Подражание Александру Сергеевичу Пу.
Граф Распердяев полулежал, полуоблокотясь на узкую доломанку, смотрел в окно и пускал папироской тоненькие колечки дыма через левую ноздрю. Сплин и лена властвовали над ним, подтверждая свое господство над безвольным аристократом. Ничего не хотелось работать. В окнах квинтет играл печальную мазурку. Дворовые ленились на штакетнике сухих досок, лузгая подсолнухи. Солнце грело божьих коровок и букашек, выползших на Ружу. В двенадцать часов Васька, объявляя полдень, за неимением чугунных ядер, выстрелил из графской пушки репами. Распердяев инстинктивно понимал, что надо было бы чего сделать, но делать ничего не хотелось. Приказчики проворовались, мерзавцы, ударились в бега и были объявлены жандармами в розыск. Крестьяне не хотели пахать пашню, сеять посевные и боронить боронами господские поля.
Распердяев уже пропустил давечась важное дело - в уездном городке его дожидался подьячий поверенный, с которым они должны были справить у нотариуса купчую на Землю. Напрасное дожидание: граф и не собирался ехать. Слепому кучеру Ивану велено было распрягать из брички холеных в холке рысаков, что простояли попусту три часа во дворе.
Граф Распердяев мечтал.
Вдруг, думал он, сейчас в залу войдет Прекрасная Дама, брунетка. В атласном платье, розовых батистовых перчатках, в шляпе с плюмажем и черных туфлях с пряхами. Войдет, сядет в диваны, исчертит своими тонкими руками ломаные геометрические фигуры, пустит прекрасную одинокую слезу и объявит, что безумно любит Распердяева, а к своей любви спешит привосовокупить прекрасный миллион приданного - наследство безвременно почившего на Капказе супруга. Граф и Дама соединяют руки и губы в невинном поцелуе, Васька дает салют, и две тысячи приглашенных поздравляют женишка и невесту.
Или нет, пожалуй, иначе будет. Войдет Легкомысленная Девица. Дерзкая, лихая наездница-амазонка, в цилиндре и жакете, с хлыстом подмышкой, рыжая. Сядет на пухлый пуфик, засунув ногу за ногу, и прикажет графу безропотно повиноваться: ехать с ней в Брюссель, чтобы вступить в управление свечным заводиком на берегу Руаны. Тут Распердяев расправит плечи, возьмется наконец за ум и принудит вольтерьянцев к русскому порядку.
Или, лучше так. Войдет Томная Нимфа, полуобнаженная, в венке лилий на белокурых локонах, нежная, тихая, беспрекословная, вынесет из мутной путины сундук, окутанный водорослями и речными ракушками - подарок от Подводного Царя: жемчуга, рубины, александриты, но более всего - бриллианты, и такие крупные, что и в Питербурхе у ювелиров не сыскать. Красотища! Вот уже и деньги есть.
Тогда уж по другому стал мечтать. Крестьянская Баба, девятнадцати лет, вбежит, блистая пятками и зелеными развратными глазищами, коса бьет об задницу как змея на солнцепеке. Задирая подол, показывает голое розовое бедро, и кружится голова у Распердяева от дикой страсти. Похоть и сладострастие, порок во всей своей красе, разврат, вожделение и Нагая баба на печке.

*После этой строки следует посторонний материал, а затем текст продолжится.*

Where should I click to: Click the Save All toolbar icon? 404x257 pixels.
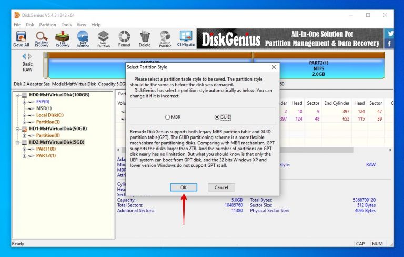point(21,39)
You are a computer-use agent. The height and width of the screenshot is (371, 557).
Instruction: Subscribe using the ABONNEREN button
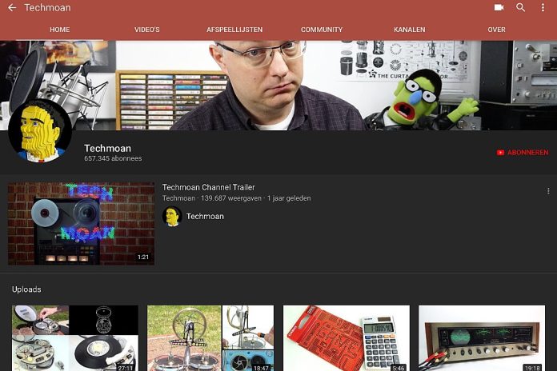pos(522,153)
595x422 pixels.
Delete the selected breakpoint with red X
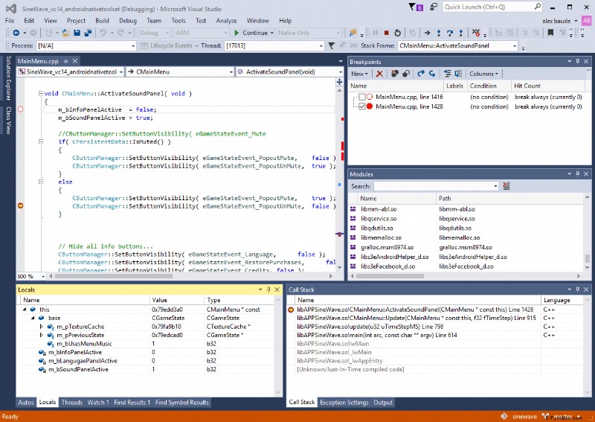[379, 74]
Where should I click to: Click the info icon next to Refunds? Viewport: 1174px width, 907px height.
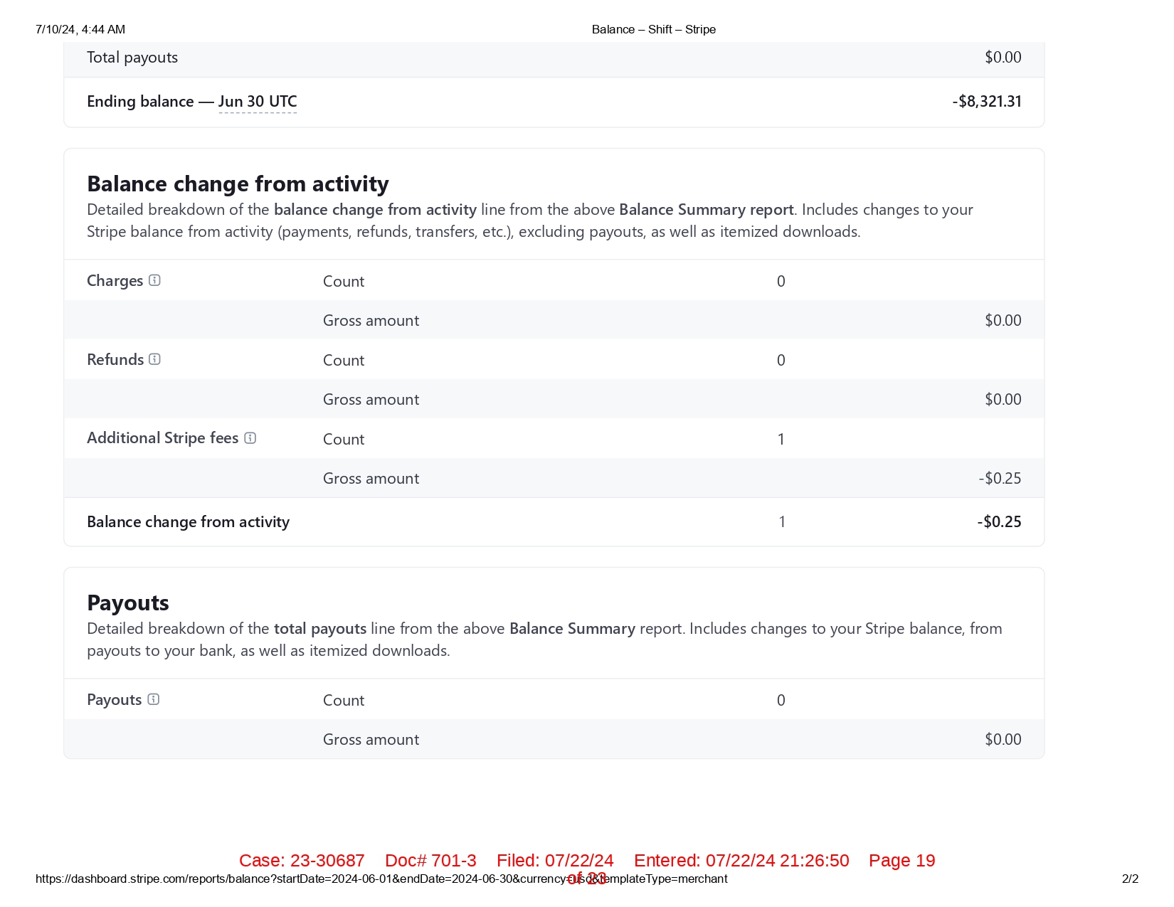tap(154, 359)
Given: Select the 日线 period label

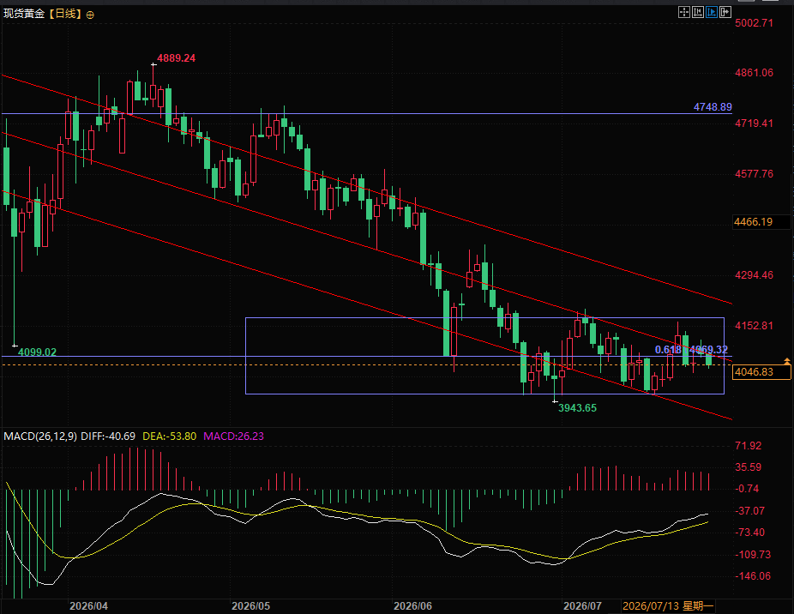Looking at the screenshot, I should click(65, 14).
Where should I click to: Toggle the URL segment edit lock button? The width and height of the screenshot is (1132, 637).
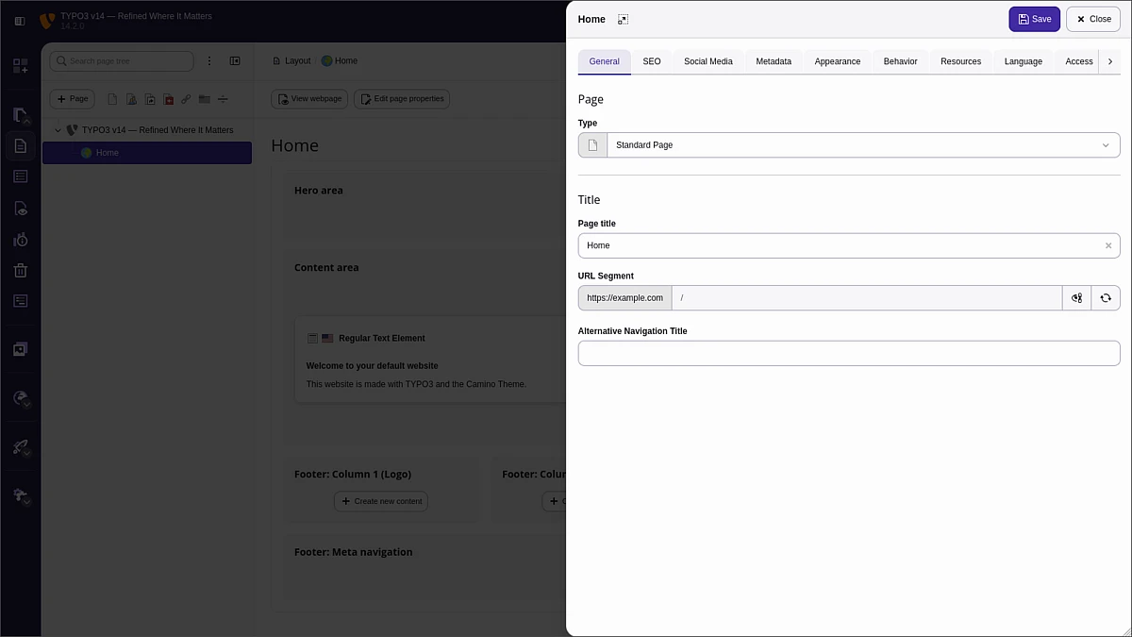click(x=1076, y=298)
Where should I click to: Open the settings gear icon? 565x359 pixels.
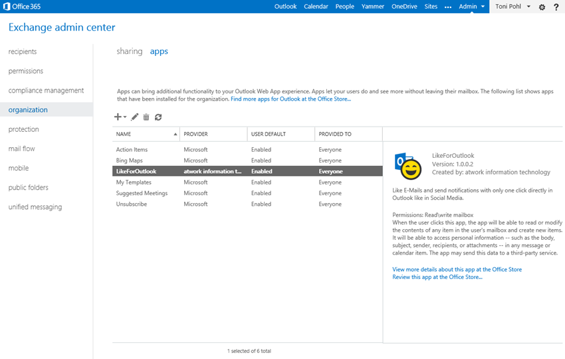point(542,7)
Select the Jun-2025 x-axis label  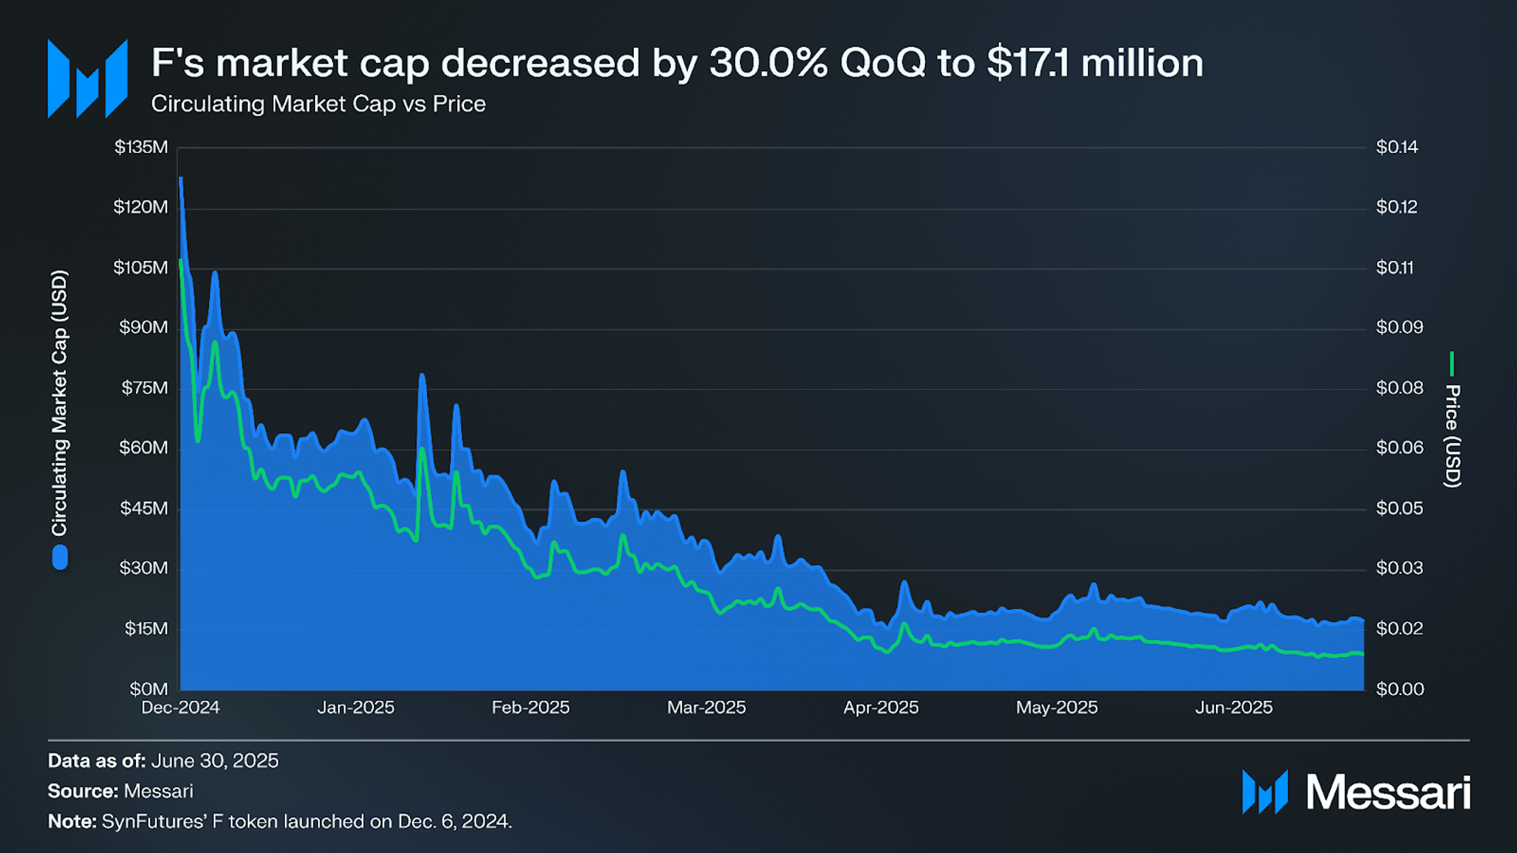[x=1234, y=707]
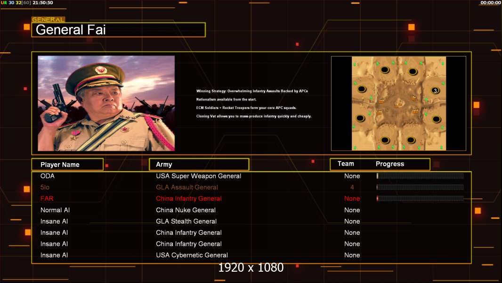Click the FAR player loading progress bar
Image resolution: width=502 pixels, height=283 pixels.
pos(420,199)
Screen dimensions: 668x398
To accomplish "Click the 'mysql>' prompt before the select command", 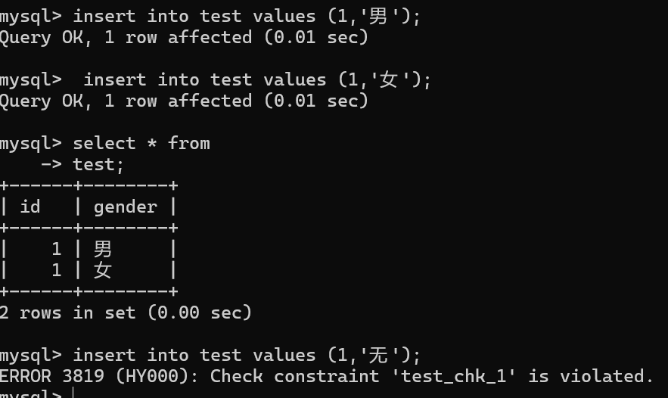I will [x=31, y=144].
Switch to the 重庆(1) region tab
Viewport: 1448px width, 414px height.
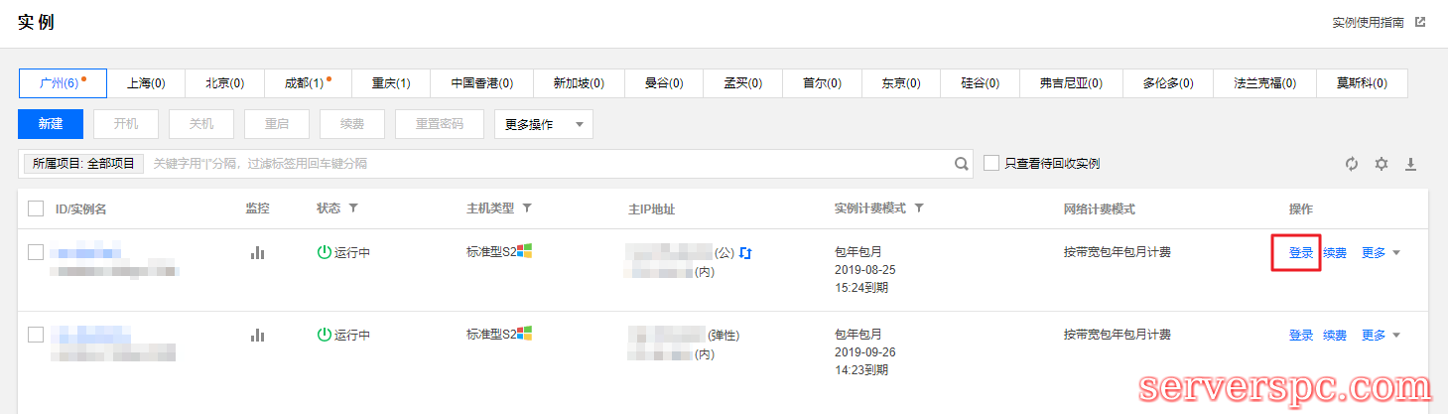[391, 83]
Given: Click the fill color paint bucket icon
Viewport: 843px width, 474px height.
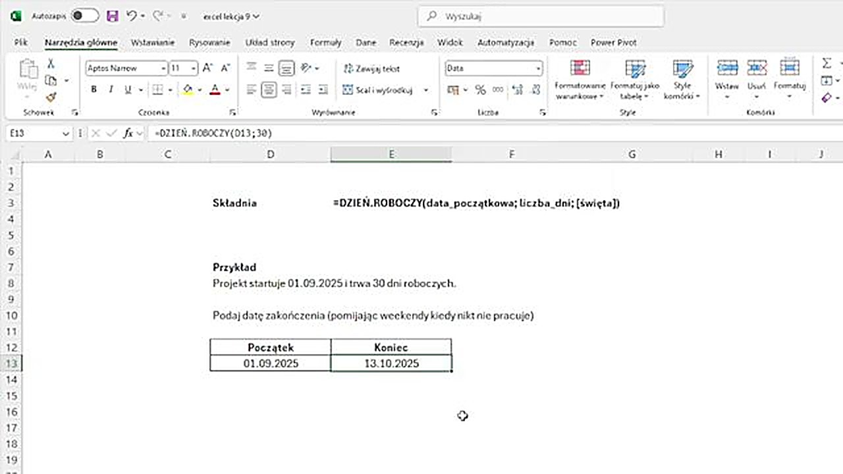Looking at the screenshot, I should coord(187,90).
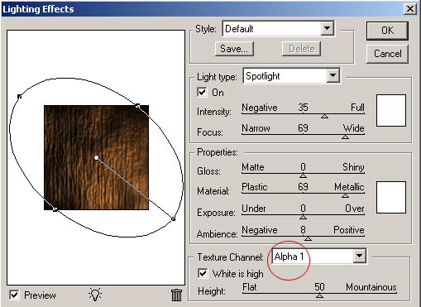Click the light bulb new light icon

tap(95, 295)
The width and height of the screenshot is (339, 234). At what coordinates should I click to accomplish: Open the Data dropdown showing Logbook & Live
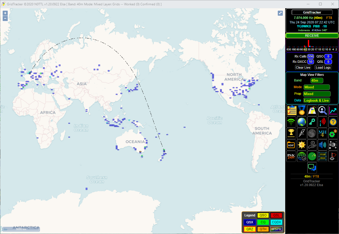click(x=317, y=100)
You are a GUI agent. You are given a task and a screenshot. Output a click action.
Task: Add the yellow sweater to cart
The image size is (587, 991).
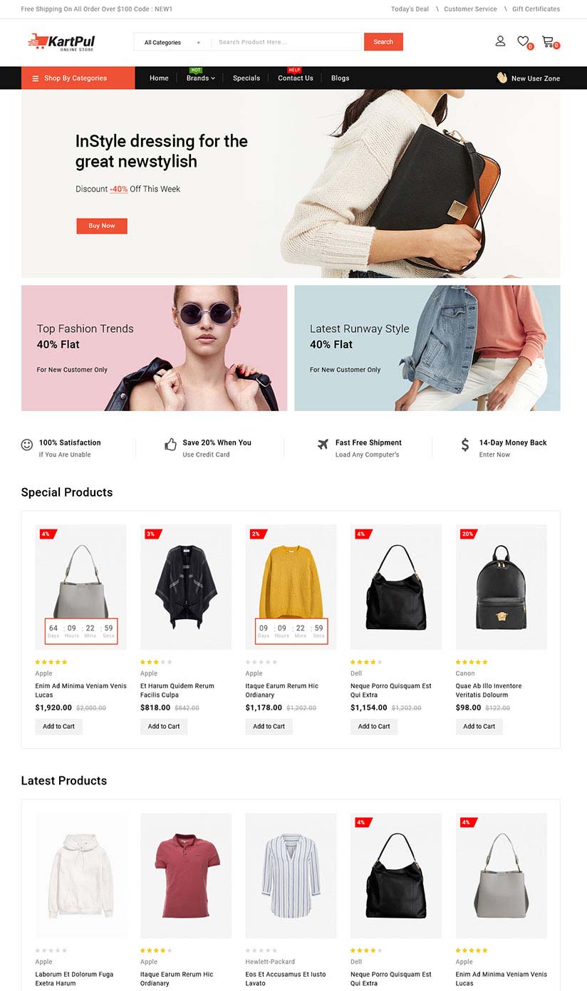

Нет, уж лучше так. Притащить Голую Девку, принести розог, уложить, выломав руки назад, выгнуть спину колесом, и легонечко по заду: хлыст, хлыст, хлыст. И по грудям, по грудям, по самым по сиськам.
Но, однако ж, даже лениво так думать. Все мечты, и неосуществимые притом. Баб дворовых пороть и насильничать ныне не дозволено строжайшими указами: можно и в Сибирь попасть. А то и мужики изобьют в кровь или пустят красного петуха - спалят все вчистую. Впрочем, умолять, указывать или требовать дворовым девицам Распердяев тоже считал ниже своего. Но страшно, как еть хотелось. Комната затуманилась перед воспаленным взором Распердяева. В мечтах его брунетка уже задрала юбки и показала, что на ней совсем нет панталон и Страшное, черное естество глянуло на графа дьявольским оком и захохотало. Рыжая амазонка вылупила на Распердяева коричневые соски из лифа и показала вожделеющим взглядом на хлыст. А-а-а-а-а-а-а-а-а-а-ах!
-- Ванька! -- заорал вдруг дико граф в окно, вскочив с узкой доломанки, -- Тащи, братец, козу, не могу уж...
Двенадцатого мая тысяча восемьсот семьдесят четвертого года.